- Cover Design and the Self-published Author
- An International Cover Story
- Designer Brief from Self-Publisher
- The mental image of a character : the influence of covers
- Female images : the message on romance covers?
- Designer Stubble: the Bane of Regency Book Covers
- Making Covers Work for You, the Author
- Covers: should images be historically accurate?
- A Close Shave (or the gentle art of Pogonomotomy)
- Series Covers : but what says Series Covers to readers?
A couple of weeks ago, I wrote about the hurdles I’d jumped over (and, on occasion, fallen at). while republishing vintage books. Some of you may have noticed that the covers for my four Aikenhead Honours books did not feature any heroes.
The dreaded designer stubble.
Designer stubble, I contend, is the bane of a cover designer’s life, if she’s trying to create something that’s reasonably faithful to the Regency period.
Regency men often had side-whiskers, but their chins were clean shaven.
Today’s cover models? Not so much.
In fact, hardly at all.
Try typing “Regency gentleman” into any site that offers stock images — places like Shutterstock, Adobe, and so on. I bet that at least half of the images that come up will show a male model with designer stubble. Or a beard. On some sites, almost every single so-called “Regency gentleman” has chin hair of some kind. Even Period Images has lots of them. (That organisation boasts that clients will not end up with a Cover image of models wearing cheap Halloween costumes. But see my rant on boots, below…)
How, I ask you, would a Regency gentleman have created designer stubble, anyway? Don’t think a cut-throat razor would cut it, do you? [Sorry, couldn’t resist] He might stop shaving for a few days, but he couldn’t keep his stubble designer-length, I don’t think. He’d have to shave it off and start again. Unless you know better?
Stubble to the fore (or two, at least)
The two “Regency gentlemen” in this image are both sporting shirts that are a little reminiscent of Darcy after that famous swim, but Darcy did not have stubble. A five o’clock shadow, perhaps, but that was after a long hot journey to Pemberley. (That was why he went for a dip, wasn’t it?) Eye-candy below 😉
Darcy has me thinking about that seminal BBC adaptation of Pride and Prejudice. The BBC goes to enormous lengths to get costumes right. They employ historical costume consultants. How many of the males on screen had a moustache or a beard?
Not any that I can recall.
On the right are some of the BBC’S costumes for Lizzie Bennet and Mr Darcy (from a Bath costume museum exhibit). You can see that Darcy has side whiskers but NO stubble.
The officers at the party above (Wickham and co) have long sideburns (though they weren’t called that at the time). They don’t have other facial hair. It would have spoiled the look of those splendid side-whiskers, wouldn’t it? Mr Darcy had side-whiskers, too.

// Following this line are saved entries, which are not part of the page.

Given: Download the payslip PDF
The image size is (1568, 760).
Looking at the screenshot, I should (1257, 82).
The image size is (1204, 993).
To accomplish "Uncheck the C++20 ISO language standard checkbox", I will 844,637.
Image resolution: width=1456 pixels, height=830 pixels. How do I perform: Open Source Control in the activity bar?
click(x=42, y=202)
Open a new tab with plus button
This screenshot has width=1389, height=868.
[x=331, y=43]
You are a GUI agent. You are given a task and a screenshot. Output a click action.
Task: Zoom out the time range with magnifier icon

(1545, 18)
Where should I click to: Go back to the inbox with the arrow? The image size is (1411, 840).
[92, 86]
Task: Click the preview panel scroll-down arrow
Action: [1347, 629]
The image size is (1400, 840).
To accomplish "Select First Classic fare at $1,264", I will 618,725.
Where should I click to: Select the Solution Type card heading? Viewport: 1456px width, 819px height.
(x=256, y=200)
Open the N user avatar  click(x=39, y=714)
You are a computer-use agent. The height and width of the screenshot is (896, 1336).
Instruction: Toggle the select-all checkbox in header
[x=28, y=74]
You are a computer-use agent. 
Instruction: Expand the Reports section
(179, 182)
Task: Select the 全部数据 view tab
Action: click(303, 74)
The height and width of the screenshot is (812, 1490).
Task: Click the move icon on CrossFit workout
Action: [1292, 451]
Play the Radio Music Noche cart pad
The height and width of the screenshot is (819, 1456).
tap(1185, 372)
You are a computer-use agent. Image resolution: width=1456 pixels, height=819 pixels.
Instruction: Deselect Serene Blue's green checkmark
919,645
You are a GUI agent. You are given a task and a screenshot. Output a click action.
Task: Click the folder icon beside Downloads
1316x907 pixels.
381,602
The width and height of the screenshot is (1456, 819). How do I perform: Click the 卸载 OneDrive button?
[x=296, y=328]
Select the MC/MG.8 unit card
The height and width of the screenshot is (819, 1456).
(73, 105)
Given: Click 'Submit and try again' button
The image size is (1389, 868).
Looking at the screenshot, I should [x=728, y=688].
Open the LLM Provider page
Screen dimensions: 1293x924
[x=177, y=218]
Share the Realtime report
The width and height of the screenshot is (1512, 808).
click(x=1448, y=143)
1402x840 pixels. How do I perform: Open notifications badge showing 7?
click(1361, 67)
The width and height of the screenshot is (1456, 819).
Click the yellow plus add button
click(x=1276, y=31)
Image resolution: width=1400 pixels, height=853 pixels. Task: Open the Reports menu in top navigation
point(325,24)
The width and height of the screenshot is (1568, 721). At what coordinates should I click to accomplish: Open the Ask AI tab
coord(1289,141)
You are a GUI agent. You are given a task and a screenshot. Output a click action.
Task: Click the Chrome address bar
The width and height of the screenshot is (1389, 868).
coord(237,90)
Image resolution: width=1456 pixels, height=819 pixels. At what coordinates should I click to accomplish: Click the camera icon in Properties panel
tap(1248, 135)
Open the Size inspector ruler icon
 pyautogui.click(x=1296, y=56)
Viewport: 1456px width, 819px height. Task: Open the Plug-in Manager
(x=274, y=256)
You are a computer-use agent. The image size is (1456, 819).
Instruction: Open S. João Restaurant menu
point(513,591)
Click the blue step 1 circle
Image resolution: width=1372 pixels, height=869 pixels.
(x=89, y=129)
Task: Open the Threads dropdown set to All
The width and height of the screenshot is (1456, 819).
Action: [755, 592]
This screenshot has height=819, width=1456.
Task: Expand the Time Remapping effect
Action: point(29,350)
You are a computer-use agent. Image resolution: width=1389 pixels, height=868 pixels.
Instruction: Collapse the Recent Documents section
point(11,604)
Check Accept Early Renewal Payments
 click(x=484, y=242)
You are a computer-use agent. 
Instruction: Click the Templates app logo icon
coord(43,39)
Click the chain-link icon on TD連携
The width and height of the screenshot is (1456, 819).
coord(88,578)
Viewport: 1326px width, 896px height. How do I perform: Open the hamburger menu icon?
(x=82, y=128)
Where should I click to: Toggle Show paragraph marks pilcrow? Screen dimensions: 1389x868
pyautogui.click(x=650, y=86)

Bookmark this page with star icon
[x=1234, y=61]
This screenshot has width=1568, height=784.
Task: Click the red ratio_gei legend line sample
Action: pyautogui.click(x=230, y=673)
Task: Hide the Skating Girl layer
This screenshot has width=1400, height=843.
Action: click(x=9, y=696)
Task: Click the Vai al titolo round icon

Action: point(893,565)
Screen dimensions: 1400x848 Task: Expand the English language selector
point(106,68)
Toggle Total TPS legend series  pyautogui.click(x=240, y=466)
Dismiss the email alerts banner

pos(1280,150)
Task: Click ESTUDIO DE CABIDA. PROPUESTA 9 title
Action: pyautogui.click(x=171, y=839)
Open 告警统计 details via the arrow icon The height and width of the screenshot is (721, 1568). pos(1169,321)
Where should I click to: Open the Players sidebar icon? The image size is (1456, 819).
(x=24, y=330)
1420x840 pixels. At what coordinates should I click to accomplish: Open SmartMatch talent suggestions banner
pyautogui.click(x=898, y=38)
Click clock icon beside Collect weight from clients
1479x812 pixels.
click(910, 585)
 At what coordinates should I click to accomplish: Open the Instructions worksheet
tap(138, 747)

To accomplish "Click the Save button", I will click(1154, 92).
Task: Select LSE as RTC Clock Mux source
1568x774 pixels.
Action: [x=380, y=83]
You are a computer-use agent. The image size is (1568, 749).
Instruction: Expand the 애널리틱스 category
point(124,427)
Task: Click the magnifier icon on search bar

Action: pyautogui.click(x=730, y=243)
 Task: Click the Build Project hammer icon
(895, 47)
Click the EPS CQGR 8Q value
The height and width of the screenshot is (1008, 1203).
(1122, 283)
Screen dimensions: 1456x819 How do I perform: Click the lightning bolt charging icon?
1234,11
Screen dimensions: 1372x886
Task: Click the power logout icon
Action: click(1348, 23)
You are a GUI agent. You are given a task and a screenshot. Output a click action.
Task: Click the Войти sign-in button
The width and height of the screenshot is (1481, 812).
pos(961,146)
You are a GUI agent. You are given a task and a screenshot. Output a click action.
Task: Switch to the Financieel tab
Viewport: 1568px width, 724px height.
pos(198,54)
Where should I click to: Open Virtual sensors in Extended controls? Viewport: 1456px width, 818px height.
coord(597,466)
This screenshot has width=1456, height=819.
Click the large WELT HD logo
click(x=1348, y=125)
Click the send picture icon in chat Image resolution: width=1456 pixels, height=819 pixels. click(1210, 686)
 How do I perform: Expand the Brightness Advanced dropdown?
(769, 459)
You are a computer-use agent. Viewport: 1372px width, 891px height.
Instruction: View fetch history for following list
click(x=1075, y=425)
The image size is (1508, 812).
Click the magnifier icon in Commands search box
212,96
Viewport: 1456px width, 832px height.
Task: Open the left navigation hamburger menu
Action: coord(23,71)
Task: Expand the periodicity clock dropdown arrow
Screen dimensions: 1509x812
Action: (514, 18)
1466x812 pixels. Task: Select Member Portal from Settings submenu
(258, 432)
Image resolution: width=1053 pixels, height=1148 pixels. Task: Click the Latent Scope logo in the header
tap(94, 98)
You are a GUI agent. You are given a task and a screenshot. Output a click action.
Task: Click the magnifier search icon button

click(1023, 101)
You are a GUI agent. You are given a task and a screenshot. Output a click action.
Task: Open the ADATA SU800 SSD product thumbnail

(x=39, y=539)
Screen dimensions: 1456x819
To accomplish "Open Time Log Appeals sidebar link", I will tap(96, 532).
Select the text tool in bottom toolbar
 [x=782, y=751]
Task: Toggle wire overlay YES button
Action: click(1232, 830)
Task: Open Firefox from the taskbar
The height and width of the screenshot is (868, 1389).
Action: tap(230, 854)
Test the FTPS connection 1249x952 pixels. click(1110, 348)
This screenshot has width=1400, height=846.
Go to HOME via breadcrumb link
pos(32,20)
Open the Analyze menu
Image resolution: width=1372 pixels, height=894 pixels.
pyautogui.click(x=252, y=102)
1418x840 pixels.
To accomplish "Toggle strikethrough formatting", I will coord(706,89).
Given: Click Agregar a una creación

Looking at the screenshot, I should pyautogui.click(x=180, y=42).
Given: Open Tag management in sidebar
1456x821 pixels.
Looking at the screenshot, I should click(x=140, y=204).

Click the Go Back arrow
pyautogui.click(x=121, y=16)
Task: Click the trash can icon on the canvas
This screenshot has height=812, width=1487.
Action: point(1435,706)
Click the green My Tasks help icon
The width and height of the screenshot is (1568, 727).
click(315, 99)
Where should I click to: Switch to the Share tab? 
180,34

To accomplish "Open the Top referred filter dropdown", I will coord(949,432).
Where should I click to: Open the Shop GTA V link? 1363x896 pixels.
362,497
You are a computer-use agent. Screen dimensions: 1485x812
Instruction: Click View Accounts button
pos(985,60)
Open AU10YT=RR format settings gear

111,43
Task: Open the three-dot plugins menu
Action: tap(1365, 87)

Interestingly, the Wikipedia article about the BBC’s P&P says this about the male actors’ appearance:
[The producers] instructed all male actors to let their hair grow before filming and shave off their moustaches.
I think I rest my case.
And before stubble, we had boots
Ah yes, boots. Specifically, long riding boots. In practically every cover image that shows the model’s lower legs. Worn with every kind of Regency dress, including evening dress for a ball. I’ll spare you the examples, but you’ll easily find them on the image sites using the links I’ve included alongside the Iron Duke (above).
Gentlemen did wear riding boots or top boots for day wear. But not all of them. You’ll see top boots sitting on the right in this Tom and Jerry cartoon called “Jerry is training for a Swell” from 1820. But his friend on the left is wearing pantaloons and slippers without heels.
In the cartoon below, depicting Tom, Jerry and Logic at Vauxhall in 1820, I don’t see any boots at all. I see lots of knee breeches, with silk stockings and low shoes. And some men are wearing pantaloons instead of breeches, a fashion favoured by Wellington from about 1805. (He was, famously, barred from entering Almack’s because he turned up at the door in pantaloons instead of knee breeches.) The producers of cover model shots do not seem to be aware of the dress code for Almack’s, or any other evening venue, sadly.
All is not lost? Boots, yes. Stubble, no.
For covers, it’s usually possible to crop the image so that the pesky boots don’t show.
But how to get rid of the designer stubble? I’m struggling with that one. Hence this rant.
For my hero cover, I think I might be forced to go into decapitation mode since I’m determined to have a live model, not a Regency print. Do you have better sources of male cover models where the images don’t flout so many Regency dress conventions? Do please share.